▸ Exercise task: Copy out every line of the data below without changing anything.

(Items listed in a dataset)
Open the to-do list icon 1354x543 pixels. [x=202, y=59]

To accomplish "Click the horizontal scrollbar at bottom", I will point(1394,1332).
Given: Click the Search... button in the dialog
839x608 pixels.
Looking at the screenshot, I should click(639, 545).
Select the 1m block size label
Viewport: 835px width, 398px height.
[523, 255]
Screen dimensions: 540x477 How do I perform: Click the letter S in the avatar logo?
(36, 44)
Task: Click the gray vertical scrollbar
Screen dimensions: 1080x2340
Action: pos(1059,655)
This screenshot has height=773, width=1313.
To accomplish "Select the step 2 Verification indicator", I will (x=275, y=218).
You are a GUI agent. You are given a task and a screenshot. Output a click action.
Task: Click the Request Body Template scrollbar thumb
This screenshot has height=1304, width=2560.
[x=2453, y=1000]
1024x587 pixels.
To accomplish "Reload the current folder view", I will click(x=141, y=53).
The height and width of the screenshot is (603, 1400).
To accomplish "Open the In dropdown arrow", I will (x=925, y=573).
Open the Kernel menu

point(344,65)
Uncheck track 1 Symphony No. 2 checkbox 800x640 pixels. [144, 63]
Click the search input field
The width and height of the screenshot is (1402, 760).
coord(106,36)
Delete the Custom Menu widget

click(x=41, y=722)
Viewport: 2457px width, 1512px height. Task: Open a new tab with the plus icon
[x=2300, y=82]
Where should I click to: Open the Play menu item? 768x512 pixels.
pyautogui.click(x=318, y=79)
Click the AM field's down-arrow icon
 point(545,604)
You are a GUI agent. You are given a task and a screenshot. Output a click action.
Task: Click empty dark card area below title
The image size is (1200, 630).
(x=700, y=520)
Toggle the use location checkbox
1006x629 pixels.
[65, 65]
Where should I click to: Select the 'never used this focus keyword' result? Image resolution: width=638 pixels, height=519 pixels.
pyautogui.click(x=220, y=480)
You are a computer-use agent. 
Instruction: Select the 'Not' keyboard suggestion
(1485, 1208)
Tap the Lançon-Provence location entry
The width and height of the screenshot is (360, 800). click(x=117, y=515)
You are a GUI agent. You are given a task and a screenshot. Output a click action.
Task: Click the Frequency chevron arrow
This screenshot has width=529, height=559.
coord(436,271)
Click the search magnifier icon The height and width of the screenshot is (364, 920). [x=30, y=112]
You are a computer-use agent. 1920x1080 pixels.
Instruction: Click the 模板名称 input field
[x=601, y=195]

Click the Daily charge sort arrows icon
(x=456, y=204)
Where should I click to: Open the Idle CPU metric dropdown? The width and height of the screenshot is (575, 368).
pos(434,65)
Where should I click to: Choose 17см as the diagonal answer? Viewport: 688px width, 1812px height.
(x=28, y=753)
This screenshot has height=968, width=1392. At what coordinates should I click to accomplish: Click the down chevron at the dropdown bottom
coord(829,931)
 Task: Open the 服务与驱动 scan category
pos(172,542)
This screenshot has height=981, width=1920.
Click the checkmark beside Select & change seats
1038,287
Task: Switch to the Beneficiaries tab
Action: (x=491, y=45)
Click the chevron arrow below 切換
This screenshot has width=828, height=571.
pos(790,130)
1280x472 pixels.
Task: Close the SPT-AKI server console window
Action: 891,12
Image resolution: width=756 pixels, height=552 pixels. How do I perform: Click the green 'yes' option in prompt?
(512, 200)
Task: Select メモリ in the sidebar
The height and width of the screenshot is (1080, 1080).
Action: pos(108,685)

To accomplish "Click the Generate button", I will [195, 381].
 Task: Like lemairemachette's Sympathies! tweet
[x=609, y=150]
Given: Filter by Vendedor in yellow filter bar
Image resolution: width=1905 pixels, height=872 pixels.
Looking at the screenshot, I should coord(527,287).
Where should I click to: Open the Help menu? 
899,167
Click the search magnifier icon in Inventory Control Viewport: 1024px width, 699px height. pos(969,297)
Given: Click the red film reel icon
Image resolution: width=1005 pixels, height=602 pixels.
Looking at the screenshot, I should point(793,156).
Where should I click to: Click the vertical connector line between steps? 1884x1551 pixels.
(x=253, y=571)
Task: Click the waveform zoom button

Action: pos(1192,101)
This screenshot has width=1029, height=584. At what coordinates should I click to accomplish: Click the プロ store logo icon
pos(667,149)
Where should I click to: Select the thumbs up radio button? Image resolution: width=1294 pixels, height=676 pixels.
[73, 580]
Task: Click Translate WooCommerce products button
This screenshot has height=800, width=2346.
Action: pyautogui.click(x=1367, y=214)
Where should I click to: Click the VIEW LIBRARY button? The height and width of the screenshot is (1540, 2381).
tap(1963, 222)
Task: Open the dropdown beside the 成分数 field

▸ Answer to the problem:
Open the to-do list icon 1354x543 pixels. [x=202, y=59]

To accomplish "Click the horizontal scrollbar at bottom", I will point(1394,1332).
Given: Click the Search... button in the dialog
839x608 pixels.
Looking at the screenshot, I should click(639, 545).
Select the 1m block size label
Viewport: 835px width, 398px height.
[523, 255]
Screen dimensions: 540x477 How do I perform: Click the letter S in the avatar logo?
(36, 44)
Task: Click the gray vertical scrollbar
Screen dimensions: 1080x2340
Action: pos(1059,655)
This screenshot has height=773, width=1313.
To accomplish "Select the step 2 Verification indicator", I will (x=275, y=218).
You are a GUI agent. You are given a task and a screenshot. Output a click action.
Task: Click the Request Body Template scrollbar thumb
This screenshot has height=1304, width=2560.
[x=2453, y=1000]
1024x587 pixels.
To accomplish "Reload the current folder view", I will click(x=141, y=53).
The height and width of the screenshot is (603, 1400).
To accomplish "Open the In dropdown arrow", I will (x=925, y=573).
Open the Kernel menu

point(344,65)
Uncheck track 1 Symphony No. 2 checkbox 800x640 pixels. [144, 63]
Click the search input field
The width and height of the screenshot is (1402, 760).
coord(106,36)
Delete the Custom Menu widget

click(x=41, y=722)
Viewport: 2457px width, 1512px height. Task: Open a new tab with the plus icon
[x=2300, y=82]
Where should I click to: Open the Play menu item? 768x512 pixels.
pyautogui.click(x=318, y=79)
Click the AM field's down-arrow icon
 point(545,604)
You are a GUI agent. You are given a task and a screenshot. Output a click action.
Task: Click empty dark card area below title
The image size is (1200, 630).
(x=700, y=520)
Toggle the use location checkbox
1006x629 pixels.
[65, 65]
Where should I click to: Select the 'never used this focus keyword' result? Image resolution: width=638 pixels, height=519 pixels.
pyautogui.click(x=220, y=480)
You are a computer-use agent. 
Instruction: Select the 'Not' keyboard suggestion
(1485, 1208)
Tap the Lançon-Provence location entry
The width and height of the screenshot is (360, 800). click(x=117, y=515)
You are a GUI agent. You are given a task and a screenshot. Output a click action.
Task: Click the Frequency chevron arrow
This screenshot has width=529, height=559.
coord(436,271)
Click the search magnifier icon The height and width of the screenshot is (364, 920). [x=30, y=112]
You are a computer-use agent. 1920x1080 pixels.
Instruction: Click the 模板名称 input field
[x=601, y=195]

Click the Daily charge sort arrows icon
(x=456, y=204)
Where should I click to: Open the Idle CPU metric dropdown? The width and height of the screenshot is (575, 368).
pos(434,65)
Where should I click to: Choose 17см as the diagonal answer? Viewport: 688px width, 1812px height.
(x=28, y=753)
This screenshot has height=968, width=1392. At what coordinates should I click to accomplish: Click the down chevron at the dropdown bottom
coord(829,931)
 Task: Open the 服务与驱动 scan category
pos(172,542)
This screenshot has height=981, width=1920.
Click the checkmark beside Select & change seats
1038,287
Task: Switch to the Beneficiaries tab
Action: (x=491, y=45)
Click the chevron arrow below 切換
This screenshot has width=828, height=571.
pos(790,130)
1280x472 pixels.
Task: Close the SPT-AKI server console window
Action: 891,12
Image resolution: width=756 pixels, height=552 pixels. How do I perform: Click the green 'yes' option in prompt?
(512, 200)
Task: Select メモリ in the sidebar
The height and width of the screenshot is (1080, 1080).
Action: pos(108,685)

To accomplish "Click the Generate button", I will [195, 381].
 Task: Like lemairemachette's Sympathies! tweet
[x=609, y=150]
Given: Filter by Vendedor in yellow filter bar
Image resolution: width=1905 pixels, height=872 pixels.
Looking at the screenshot, I should coord(527,287).
Where should I click to: Open the Help menu? 
899,167
Click the search magnifier icon in Inventory Control Viewport: 1024px width, 699px height. pos(969,297)
Given: Click the red film reel icon
Image resolution: width=1005 pixels, height=602 pixels.
Looking at the screenshot, I should point(793,156).
Where should I click to: Click the vertical connector line between steps? 1884x1551 pixels.
(x=253, y=571)
Task: Click the waveform zoom button

Action: pos(1192,101)
This screenshot has width=1029, height=584. At what coordinates should I click to accomplish: Click the プロ store logo icon
pos(667,149)
Where should I click to: Select the thumbs up radio button? Image resolution: width=1294 pixels, height=676 pixels.
[73, 580]
Task: Click Translate WooCommerce products button
This screenshot has height=800, width=2346.
Action: pyautogui.click(x=1367, y=214)
Where should I click to: Click the VIEW LIBRARY button? The height and width of the screenshot is (1540, 2381).
tap(1963, 222)
Task: Open the dropdown beside the 成分数 field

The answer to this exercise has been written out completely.